* WHAT THE TASK REQUIRES
Each line below needs to be printed again exactly.
Start of DATA PROVIDED
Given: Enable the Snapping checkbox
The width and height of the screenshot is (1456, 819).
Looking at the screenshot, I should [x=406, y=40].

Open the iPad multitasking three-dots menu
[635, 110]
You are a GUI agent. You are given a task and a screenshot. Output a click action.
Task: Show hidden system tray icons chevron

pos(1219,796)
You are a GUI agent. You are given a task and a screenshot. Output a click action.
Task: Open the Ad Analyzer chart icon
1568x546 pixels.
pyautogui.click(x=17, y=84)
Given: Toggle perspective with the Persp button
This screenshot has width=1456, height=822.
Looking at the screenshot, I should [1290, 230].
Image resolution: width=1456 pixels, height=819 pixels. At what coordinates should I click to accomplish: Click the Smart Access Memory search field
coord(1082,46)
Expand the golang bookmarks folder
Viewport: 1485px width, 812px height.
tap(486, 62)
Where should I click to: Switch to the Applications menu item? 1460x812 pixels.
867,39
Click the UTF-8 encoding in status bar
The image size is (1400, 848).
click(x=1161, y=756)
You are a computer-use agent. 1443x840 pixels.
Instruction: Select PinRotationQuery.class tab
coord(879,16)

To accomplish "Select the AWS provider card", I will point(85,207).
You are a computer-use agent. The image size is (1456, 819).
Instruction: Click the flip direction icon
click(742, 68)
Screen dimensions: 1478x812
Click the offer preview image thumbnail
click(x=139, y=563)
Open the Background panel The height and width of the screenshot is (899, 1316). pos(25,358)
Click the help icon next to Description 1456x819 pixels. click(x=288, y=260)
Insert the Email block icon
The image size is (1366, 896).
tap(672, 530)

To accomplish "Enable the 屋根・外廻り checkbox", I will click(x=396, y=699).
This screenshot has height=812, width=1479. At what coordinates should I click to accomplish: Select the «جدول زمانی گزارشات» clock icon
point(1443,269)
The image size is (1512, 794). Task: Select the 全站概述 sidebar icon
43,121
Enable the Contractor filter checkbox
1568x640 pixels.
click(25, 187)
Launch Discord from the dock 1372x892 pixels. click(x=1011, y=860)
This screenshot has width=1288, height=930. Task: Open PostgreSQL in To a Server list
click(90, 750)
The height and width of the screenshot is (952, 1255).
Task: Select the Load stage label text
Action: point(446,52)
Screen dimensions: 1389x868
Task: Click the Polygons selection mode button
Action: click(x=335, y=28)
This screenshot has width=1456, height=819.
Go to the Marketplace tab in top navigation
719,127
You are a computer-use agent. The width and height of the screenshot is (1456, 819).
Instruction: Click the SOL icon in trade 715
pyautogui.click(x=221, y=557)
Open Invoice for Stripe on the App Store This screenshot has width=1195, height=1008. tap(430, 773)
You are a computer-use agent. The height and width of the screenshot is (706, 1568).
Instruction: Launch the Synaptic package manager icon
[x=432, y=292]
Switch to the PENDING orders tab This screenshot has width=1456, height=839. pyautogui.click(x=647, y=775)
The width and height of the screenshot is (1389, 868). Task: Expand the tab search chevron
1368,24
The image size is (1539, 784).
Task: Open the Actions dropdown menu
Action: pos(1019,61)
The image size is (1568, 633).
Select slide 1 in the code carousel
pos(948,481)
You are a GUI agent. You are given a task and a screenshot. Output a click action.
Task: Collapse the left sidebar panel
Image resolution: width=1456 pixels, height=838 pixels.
End of DATA PROVIDED
* TASK OUTPUT
Given: Enable the Snapping checkbox
The width and height of the screenshot is (1456, 819).
Looking at the screenshot, I should [x=406, y=40].

Open the iPad multitasking three-dots menu
[635, 110]
You are a GUI agent. You are given a task and a screenshot. Output a click action.
Task: Show hidden system tray icons chevron

pos(1219,796)
You are a GUI agent. You are given a task and a screenshot. Output a click action.
Task: Open the Ad Analyzer chart icon
1568x546 pixels.
pyautogui.click(x=17, y=84)
Given: Toggle perspective with the Persp button
This screenshot has width=1456, height=822.
Looking at the screenshot, I should [1290, 230].
Image resolution: width=1456 pixels, height=819 pixels. At what coordinates should I click to accomplish: Click the Smart Access Memory search field
coord(1082,46)
Expand the golang bookmarks folder
Viewport: 1485px width, 812px height.
tap(486, 62)
Where should I click to: Switch to the Applications menu item? 1460x812 pixels.
867,39
Click the UTF-8 encoding in status bar
The image size is (1400, 848).
click(x=1161, y=756)
You are a computer-use agent. 1443x840 pixels.
Instruction: Select PinRotationQuery.class tab
coord(879,16)

To accomplish "Select the AWS provider card", I will point(85,207).
You are a computer-use agent. The image size is (1456, 819).
Instruction: Click the flip direction icon
click(742, 68)
Screen dimensions: 1478x812
Click the offer preview image thumbnail
click(x=139, y=563)
Open the Background panel The height and width of the screenshot is (899, 1316). pos(25,358)
Click the help icon next to Description 1456x819 pixels. click(x=288, y=260)
Insert the Email block icon
The image size is (1366, 896).
tap(672, 530)

To accomplish "Enable the 屋根・外廻り checkbox", I will click(x=396, y=699).
This screenshot has height=812, width=1479. At what coordinates should I click to accomplish: Select the «جدول زمانی گزارشات» clock icon
point(1443,269)
The image size is (1512, 794). Task: Select the 全站概述 sidebar icon
43,121
Enable the Contractor filter checkbox
1568x640 pixels.
click(25, 187)
Launch Discord from the dock 1372x892 pixels. click(x=1011, y=860)
This screenshot has width=1288, height=930. Task: Open PostgreSQL in To a Server list
click(90, 750)
The height and width of the screenshot is (952, 1255).
Task: Select the Load stage label text
Action: point(446,52)
Screen dimensions: 1389x868
Task: Click the Polygons selection mode button
Action: click(x=335, y=28)
This screenshot has width=1456, height=819.
Go to the Marketplace tab in top navigation
719,127
You are a computer-use agent. The width and height of the screenshot is (1456, 819).
Instruction: Click the SOL icon in trade 715
pyautogui.click(x=221, y=557)
Open Invoice for Stripe on the App Store This screenshot has width=1195, height=1008. tap(430, 773)
You are a computer-use agent. The height and width of the screenshot is (706, 1568).
Instruction: Launch the Synaptic package manager icon
[x=432, y=292]
Switch to the PENDING orders tab This screenshot has width=1456, height=839. pyautogui.click(x=647, y=775)
The width and height of the screenshot is (1389, 868). Task: Expand the tab search chevron
1368,24
The image size is (1539, 784).
Task: Open the Actions dropdown menu
Action: pos(1019,61)
The image size is (1568, 633).
Select slide 1 in the code carousel
pos(948,481)
You are a GUI agent. You are given a task and a screenshot. Output a click action.
Task: Collapse the left sidebar panel
Image resolution: width=1456 pixels, height=838 pixels.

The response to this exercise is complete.